# Aquatic mold (I think) in paludarium...harmful?



## flyingSquirrel (Aug 22, 2011)

In my paludarium I have some mopani wood that is both above and below the water level. Above water there is some standard mold growth on the wood where it's really wet (blue/green, white mold). However below water, there appears to be an aquatic mold on the wood. It is a whitish-clear coating on the wood. Some is more opaque white, and some is clearer. It started thin and is now expanding, and it's like masses of gelatin in a big bubble shapes. When doing a partial water change I was able to suck some of the goo away with the hose. It looks like it's "dying down" a little bit but there is still some growing here and there.

Does anybody know if the aquatic mold is harmful to plants or animals? I'll be having an aquatic firebelly newt in there eventually, so I want to make sure it won't harm it

Thanks


----------



## fishman9809 (Dec 8, 2008)

flyingSquirrel said:


> In my paludarium I have some mopani wood that is both above and below the water level. Above water there is some standard mold growth on the wood where it's really wet (blue/green, white mold). However below water, there appears to be an aquatic mold on the wood. It is a whitish-clear coating on the wood. Some is more opaque white, and some is clearer. It started thin and is now expanding, and it's like masses of gelatin in a big bubble shapes. When doing a partial water change I was able to suck some of the goo away with the hose. It looks like it's "dying down" a little bit but there is still some growing here and there.

---+---

What this exercise asks =
1) In the paludarium mold thread, what animal does the first poster plan to add to the tank later?
2) Write the next part of the paludarium mold thread, picking up after its last sentence.

---+---

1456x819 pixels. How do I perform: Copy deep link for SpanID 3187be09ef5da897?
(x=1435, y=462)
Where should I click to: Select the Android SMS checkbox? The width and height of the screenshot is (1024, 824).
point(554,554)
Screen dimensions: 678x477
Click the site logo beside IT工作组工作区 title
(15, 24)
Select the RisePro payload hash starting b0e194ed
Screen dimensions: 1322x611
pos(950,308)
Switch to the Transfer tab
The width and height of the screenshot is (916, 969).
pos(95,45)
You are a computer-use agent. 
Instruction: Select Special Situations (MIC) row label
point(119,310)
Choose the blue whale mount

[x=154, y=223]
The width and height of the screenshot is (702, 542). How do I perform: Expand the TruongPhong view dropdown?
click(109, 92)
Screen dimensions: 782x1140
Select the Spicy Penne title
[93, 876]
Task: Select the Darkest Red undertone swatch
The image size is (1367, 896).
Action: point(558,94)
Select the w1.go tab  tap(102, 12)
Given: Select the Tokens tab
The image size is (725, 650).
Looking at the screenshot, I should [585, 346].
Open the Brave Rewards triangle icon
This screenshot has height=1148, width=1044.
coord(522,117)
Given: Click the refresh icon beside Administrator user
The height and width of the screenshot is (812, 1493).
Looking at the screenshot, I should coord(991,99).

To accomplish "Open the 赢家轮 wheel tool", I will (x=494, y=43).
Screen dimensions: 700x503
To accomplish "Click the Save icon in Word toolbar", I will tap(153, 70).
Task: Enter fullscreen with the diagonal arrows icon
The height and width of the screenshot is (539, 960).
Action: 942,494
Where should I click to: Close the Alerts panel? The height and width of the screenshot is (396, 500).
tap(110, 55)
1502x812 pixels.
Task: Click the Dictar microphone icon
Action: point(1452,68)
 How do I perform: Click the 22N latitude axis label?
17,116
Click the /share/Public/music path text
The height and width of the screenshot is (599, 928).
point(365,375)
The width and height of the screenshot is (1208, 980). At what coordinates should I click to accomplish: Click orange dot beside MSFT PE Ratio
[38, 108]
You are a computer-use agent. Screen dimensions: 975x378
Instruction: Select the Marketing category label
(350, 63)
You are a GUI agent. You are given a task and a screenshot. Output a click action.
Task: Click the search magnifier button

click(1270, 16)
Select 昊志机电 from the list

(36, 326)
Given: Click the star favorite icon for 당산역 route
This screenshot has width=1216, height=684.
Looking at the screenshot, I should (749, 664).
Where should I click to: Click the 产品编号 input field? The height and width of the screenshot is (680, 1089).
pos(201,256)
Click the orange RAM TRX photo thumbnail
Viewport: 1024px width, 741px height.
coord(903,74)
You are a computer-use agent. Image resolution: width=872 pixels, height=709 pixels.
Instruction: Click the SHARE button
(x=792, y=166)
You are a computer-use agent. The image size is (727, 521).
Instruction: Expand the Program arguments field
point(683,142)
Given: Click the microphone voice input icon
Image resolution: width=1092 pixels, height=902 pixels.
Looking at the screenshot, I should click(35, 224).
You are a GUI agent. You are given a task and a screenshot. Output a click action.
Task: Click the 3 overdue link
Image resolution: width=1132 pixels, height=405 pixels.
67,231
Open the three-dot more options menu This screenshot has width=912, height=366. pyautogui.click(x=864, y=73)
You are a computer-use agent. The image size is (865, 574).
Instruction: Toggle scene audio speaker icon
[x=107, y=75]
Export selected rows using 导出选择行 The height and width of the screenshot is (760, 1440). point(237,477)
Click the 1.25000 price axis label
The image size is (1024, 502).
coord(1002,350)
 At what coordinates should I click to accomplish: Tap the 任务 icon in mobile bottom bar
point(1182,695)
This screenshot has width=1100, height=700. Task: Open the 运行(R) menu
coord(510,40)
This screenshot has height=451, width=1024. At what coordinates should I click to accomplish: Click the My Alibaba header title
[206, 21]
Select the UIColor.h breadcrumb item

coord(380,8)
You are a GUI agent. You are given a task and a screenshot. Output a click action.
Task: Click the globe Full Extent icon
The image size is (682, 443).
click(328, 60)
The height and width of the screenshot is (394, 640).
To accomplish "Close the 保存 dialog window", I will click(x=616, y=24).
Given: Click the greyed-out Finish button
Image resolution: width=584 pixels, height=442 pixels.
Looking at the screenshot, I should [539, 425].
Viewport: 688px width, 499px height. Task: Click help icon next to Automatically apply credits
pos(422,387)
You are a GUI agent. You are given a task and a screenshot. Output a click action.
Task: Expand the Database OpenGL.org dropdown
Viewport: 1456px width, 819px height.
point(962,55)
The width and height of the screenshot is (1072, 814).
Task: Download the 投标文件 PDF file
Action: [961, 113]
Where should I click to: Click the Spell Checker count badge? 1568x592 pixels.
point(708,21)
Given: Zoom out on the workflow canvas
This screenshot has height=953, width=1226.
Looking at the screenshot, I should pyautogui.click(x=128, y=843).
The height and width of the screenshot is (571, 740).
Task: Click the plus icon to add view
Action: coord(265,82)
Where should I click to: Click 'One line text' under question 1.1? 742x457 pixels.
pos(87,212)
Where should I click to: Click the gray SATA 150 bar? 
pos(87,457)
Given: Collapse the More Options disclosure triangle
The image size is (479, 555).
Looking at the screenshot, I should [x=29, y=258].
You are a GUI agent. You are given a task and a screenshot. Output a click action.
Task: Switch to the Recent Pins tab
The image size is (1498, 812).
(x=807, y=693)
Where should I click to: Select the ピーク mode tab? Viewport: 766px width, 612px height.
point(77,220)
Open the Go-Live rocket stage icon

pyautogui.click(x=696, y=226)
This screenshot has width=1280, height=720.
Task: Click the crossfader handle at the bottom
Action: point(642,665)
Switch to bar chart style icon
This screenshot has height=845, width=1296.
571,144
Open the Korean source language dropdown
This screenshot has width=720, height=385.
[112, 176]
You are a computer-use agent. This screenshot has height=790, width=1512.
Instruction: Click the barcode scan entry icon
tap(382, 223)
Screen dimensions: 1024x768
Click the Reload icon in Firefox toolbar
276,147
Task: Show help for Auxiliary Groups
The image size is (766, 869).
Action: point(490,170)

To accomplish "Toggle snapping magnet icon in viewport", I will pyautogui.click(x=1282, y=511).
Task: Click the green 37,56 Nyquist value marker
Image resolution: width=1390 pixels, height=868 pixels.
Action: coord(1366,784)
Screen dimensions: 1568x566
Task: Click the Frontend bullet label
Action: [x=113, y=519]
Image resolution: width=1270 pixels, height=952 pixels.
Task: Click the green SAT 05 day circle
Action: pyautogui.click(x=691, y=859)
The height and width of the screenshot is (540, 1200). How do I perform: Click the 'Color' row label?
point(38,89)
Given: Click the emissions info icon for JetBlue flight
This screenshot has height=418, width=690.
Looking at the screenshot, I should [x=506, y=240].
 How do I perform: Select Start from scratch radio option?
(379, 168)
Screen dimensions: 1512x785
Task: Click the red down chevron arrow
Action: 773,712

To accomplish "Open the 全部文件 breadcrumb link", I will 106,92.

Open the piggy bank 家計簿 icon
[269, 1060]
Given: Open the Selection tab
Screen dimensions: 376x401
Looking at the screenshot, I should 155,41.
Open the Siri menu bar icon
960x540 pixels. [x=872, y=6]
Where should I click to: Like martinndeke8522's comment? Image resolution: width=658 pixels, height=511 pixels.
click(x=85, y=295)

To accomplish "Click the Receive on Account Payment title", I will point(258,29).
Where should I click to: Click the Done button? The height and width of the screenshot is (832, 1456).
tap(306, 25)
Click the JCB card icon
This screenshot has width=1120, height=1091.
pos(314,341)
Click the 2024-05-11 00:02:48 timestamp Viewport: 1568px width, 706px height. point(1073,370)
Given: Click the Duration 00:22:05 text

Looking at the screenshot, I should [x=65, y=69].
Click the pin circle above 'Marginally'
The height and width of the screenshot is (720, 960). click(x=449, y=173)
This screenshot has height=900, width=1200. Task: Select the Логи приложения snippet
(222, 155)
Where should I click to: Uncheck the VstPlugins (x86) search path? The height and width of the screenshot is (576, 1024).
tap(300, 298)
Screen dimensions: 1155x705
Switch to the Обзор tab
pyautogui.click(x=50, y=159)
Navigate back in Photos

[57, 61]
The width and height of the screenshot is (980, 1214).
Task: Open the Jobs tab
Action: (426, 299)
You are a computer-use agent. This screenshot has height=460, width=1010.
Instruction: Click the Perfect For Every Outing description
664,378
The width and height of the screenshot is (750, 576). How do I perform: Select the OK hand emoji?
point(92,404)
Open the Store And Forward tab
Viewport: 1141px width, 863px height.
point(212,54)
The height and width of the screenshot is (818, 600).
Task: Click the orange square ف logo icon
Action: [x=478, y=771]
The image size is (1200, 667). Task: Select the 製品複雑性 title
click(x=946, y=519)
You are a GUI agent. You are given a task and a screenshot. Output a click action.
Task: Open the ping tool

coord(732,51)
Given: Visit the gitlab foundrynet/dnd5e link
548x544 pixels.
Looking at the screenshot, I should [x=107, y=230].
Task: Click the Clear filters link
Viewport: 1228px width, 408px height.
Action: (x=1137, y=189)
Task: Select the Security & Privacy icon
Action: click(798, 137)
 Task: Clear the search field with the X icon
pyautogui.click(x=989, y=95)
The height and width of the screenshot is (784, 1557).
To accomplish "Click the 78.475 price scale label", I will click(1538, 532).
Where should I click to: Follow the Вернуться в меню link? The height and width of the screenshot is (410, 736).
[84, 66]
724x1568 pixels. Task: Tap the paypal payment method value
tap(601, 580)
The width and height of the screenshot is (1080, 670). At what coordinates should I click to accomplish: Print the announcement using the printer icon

---+---

Task-by-task results =
1) An aquatic firebelly newt.

2)
> 
> Does anybody know if the aquatic mold is harmful to plants or animals? I'll be having an aquatic firebelly newt in there eventually, so I want to make sure it won't harm it
> 
> Thanks


Not harmful. You get it when wood has been outside of water for a very long time. Spores get on the wood and when submerged they do their thing and grow. Just keep up with the removal and eventually it will just die off. A lot of newer fish tanks get it and it's never been harmful to fish or invertebrates in my experience so far.


----------



## flyingSquirrel (Aug 22, 2011)

fishman9809 said:


> Not harmful. You get it when wood has been outside of water for a very long time. Spores get on the wood and when submerged they do their thing and grow. Just keep up with the removal and eventually it will just die off. A lot of newer fish tanks get it and it's never been harmful to fish or invertebrates in my experience so far.


Ok cool, thanks for your reply, it confirms what I suspected.


----------



## halo3 (Nov 30, 2011)

i have some of that same wood. i don't have any under water but like you its growing the green and whitish stuff above the water. is that stuff harmful? i have been cleaning it off with a tooth brush but i think that is just spreading it. how do you take care of yours?


----------



## flyingSquirrel (Aug 22, 2011)

halo3 said:


> i have some of that same wood. i don't have any under water but like you its growing the green and whitish stuff above the water. is that stuff harmful? i have been cleaning it off with a tooth brush but i think that is just spreading it. how do you take care of yours?


I don't think the white or green is harmful, but don't rely on that advice since I am not an expert. Regarding the white and green mold, I just left it there and it slowly died down after a few weeks. You need to make sure you have good air circulation in your viv...you should have some fans or something set up. I have 2 x 40mm fans AND an open strip at the top of my tank (I don't keep frogs)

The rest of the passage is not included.